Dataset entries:
===
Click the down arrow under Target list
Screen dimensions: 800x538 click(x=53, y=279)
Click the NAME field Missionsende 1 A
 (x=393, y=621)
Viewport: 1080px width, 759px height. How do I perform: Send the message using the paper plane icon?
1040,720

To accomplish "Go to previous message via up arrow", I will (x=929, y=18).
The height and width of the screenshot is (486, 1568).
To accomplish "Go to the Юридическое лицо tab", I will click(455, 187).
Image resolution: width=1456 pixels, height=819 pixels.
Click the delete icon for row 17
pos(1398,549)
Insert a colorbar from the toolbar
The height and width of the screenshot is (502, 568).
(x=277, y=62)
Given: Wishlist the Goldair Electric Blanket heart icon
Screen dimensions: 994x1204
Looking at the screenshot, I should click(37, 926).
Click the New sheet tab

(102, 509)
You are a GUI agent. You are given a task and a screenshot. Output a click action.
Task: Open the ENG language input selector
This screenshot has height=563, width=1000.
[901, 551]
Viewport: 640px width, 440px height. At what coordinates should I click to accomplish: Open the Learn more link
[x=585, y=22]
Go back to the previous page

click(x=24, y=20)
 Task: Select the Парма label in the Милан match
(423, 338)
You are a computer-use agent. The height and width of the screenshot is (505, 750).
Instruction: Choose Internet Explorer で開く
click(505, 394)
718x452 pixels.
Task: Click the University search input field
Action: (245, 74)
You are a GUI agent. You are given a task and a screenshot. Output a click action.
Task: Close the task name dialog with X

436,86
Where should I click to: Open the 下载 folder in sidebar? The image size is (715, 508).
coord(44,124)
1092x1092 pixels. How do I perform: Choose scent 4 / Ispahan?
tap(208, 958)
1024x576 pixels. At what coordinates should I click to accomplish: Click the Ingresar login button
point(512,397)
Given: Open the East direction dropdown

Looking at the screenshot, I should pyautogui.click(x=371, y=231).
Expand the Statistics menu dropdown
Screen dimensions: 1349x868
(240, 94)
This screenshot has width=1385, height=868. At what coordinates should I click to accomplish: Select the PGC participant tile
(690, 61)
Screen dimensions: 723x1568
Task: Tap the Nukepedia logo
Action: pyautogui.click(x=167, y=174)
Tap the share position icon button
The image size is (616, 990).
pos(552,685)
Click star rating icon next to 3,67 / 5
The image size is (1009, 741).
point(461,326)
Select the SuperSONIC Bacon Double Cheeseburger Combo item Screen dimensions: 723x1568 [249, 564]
===
What the exercise asks
The answer is the full data, repeated exactly as shown.

Reply
Click the down arrow under Target list
Screen dimensions: 800x538 click(x=53, y=279)
Click the NAME field Missionsende 1 A
 (x=393, y=621)
Viewport: 1080px width, 759px height. How do I perform: Send the message using the paper plane icon?
1040,720

To accomplish "Go to previous message via up arrow", I will (x=929, y=18).
The height and width of the screenshot is (486, 1568).
To accomplish "Go to the Юридическое лицо tab", I will click(455, 187).
Image resolution: width=1456 pixels, height=819 pixels.
Click the delete icon for row 17
pos(1398,549)
Insert a colorbar from the toolbar
The height and width of the screenshot is (502, 568).
(x=277, y=62)
Given: Wishlist the Goldair Electric Blanket heart icon
Screen dimensions: 994x1204
Looking at the screenshot, I should click(37, 926).
Click the New sheet tab

(102, 509)
You are a GUI agent. You are given a task and a screenshot. Output a click action.
Task: Open the ENG language input selector
This screenshot has height=563, width=1000.
[901, 551]
Viewport: 640px width, 440px height. At what coordinates should I click to accomplish: Open the Learn more link
[x=585, y=22]
Go back to the previous page

click(x=24, y=20)
 Task: Select the Парма label in the Милан match
(423, 338)
You are a computer-use agent. The height and width of the screenshot is (505, 750).
Instruction: Choose Internet Explorer で開く
click(505, 394)
718x452 pixels.
Task: Click the University search input field
Action: (245, 74)
You are a GUI agent. You are given a task and a screenshot. Output a click action.
Task: Close the task name dialog with X

436,86
Where should I click to: Open the 下载 folder in sidebar? The image size is (715, 508).
coord(44,124)
1092x1092 pixels. How do I perform: Choose scent 4 / Ispahan?
tap(208, 958)
1024x576 pixels. At what coordinates should I click to accomplish: Click the Ingresar login button
point(512,397)
Given: Open the East direction dropdown

Looking at the screenshot, I should pyautogui.click(x=371, y=231).
Expand the Statistics menu dropdown
Screen dimensions: 1349x868
(240, 94)
This screenshot has width=1385, height=868. At what coordinates should I click to accomplish: Select the PGC participant tile
(690, 61)
Screen dimensions: 723x1568
Task: Tap the Nukepedia logo
Action: pyautogui.click(x=167, y=174)
Tap the share position icon button
The image size is (616, 990).
pos(552,685)
Click star rating icon next to 3,67 / 5
The image size is (1009, 741).
point(461,326)
Select the SuperSONIC Bacon Double Cheeseburger Combo item Screen dimensions: 723x1568 [249, 564]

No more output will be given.